W pierwszy dzień pacjentom zaleca się różne soki warzywne lub owocowe (marchwiowy, jabłkowy, pomidorowy, winogronowy, morelowy, śliwkowy i inne) na pół rozcieńczone wodą; łącznie 1 l rozcieńczonego soku lub wywaru z suszonych owoców bez cukru na dobę. Chorzy powinni zaczynać pić malutkimi porcjami, po 1-2 łyżeczki do herbaty co 10-15 min., rozmieszać ze śliną. Ilość soku na jeden posiłek i interwały między posiłkami stopniowo wzrastają.

[Soki zmieniać. Pić jak najdłużej].

Od drugiego dnia chorzy piją już nierozcieńczone soki w ilości 1-1,2 l dziennie. Soki spożywa się po 100-150 ml co dwie-trzy godziny. Część soków można zamienić wywarami z suchych owoców, ryżu, a także włączyć do diety zieloną herbatę. [Można jeść poziomki, truskawki].

Na trzeci dzień pacjenci przyjmują posiłki już 5 razy na dzień co 3 godziny.

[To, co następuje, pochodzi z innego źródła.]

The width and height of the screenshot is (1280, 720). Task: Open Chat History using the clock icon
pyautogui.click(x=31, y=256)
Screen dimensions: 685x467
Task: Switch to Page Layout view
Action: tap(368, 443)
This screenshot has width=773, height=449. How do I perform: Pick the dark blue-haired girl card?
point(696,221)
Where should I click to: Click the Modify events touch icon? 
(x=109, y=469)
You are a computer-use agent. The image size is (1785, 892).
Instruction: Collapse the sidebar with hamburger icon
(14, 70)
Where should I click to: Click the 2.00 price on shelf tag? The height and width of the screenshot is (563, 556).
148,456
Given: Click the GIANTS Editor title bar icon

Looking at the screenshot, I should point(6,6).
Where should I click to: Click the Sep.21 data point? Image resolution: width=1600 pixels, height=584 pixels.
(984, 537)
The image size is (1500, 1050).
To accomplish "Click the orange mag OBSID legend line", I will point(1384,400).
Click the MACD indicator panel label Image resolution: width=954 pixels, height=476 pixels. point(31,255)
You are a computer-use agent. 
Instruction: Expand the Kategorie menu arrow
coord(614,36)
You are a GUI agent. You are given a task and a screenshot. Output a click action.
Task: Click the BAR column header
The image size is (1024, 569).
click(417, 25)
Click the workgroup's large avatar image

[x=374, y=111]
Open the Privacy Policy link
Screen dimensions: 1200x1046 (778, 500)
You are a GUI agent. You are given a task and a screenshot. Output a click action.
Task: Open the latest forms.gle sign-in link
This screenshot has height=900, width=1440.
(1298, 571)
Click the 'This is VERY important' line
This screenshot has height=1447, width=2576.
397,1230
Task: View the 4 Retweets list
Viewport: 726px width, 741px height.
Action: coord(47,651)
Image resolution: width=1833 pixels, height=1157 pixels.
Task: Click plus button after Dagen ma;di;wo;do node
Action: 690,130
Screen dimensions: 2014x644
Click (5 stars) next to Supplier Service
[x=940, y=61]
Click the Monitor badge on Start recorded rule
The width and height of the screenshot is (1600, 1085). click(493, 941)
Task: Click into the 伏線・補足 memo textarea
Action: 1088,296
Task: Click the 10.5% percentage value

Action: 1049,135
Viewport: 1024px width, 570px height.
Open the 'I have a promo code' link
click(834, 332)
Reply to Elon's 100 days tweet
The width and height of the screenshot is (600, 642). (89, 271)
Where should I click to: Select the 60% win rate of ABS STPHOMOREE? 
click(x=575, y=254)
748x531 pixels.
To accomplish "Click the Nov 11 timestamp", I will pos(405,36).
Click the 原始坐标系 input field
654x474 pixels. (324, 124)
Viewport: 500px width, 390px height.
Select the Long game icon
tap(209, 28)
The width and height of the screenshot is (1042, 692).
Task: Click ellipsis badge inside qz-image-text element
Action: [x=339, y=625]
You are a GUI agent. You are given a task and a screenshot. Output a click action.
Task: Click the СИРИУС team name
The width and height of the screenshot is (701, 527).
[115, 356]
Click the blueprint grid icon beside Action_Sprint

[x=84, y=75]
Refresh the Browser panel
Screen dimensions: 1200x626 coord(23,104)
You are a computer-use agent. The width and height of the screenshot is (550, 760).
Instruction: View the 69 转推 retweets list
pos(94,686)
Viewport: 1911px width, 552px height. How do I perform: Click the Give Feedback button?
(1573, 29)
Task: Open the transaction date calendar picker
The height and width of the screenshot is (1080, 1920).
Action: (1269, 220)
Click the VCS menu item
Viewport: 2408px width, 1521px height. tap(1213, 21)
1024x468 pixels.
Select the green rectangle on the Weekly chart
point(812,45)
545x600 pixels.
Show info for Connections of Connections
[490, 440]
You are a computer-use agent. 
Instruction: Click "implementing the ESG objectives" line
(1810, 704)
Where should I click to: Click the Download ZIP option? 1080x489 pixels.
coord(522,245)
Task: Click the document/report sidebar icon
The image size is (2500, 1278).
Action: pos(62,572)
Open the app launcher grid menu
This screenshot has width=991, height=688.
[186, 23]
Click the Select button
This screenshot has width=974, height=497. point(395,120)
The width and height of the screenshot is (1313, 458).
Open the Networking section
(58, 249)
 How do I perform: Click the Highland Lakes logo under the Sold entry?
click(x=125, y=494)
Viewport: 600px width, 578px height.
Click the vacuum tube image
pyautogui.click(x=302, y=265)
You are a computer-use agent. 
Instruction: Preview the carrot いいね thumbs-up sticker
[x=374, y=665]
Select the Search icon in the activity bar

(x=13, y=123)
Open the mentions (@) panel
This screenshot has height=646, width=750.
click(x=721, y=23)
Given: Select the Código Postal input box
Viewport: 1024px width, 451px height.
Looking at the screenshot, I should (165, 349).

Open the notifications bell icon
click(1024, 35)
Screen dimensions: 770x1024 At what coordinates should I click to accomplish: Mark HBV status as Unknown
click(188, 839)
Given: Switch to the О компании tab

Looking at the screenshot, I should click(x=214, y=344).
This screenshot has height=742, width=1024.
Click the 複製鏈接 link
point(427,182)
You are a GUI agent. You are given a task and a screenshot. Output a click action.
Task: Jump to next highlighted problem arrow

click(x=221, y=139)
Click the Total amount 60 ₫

Do diety włącza się rzodkiew, ugotowaną na wodzie kaszę mannę lub kaszę owsianą, wywar z jarzyn (bez soli), kefir, oczyszczone jabłka. [Surówka z morskiej kapusty – działa na przewód pokarmowy jak szczotka, można dodać marchew, seler, czosnek, cebulę, wszystkie zielone – koperek, pietruszkę, przyprawy do surówek warzywnych bez soli]

Na czwarty dzień do wyżej podanej diety dodaje się surowe owoce, kisiel z jabłek, łyżeczkę do herbaty miodu i 20 g sucharów z bagietki pszenicznej.

Na piąty dzień dietę uzupełnia się przetartą zupą jarzynową z grzankami, przetartą kaszą gryczaną lub płatkami owsianymi, purée kartoflanym.

Od szóstego dnia chorych przestawia się na dietę z 4 posiłków. Nadal spożywają wszystkie wymienione produkty. Można zjeść 1-2 orzechy włoskie.

Od siódmego dnia do jadłospisu dodaje się kasze (gryczaną, owsianą), rozgotowaną dynię, ale już na mleku, na pół rzadką, bez soli, a także sałatkę jarzynową z olejem roślinnym.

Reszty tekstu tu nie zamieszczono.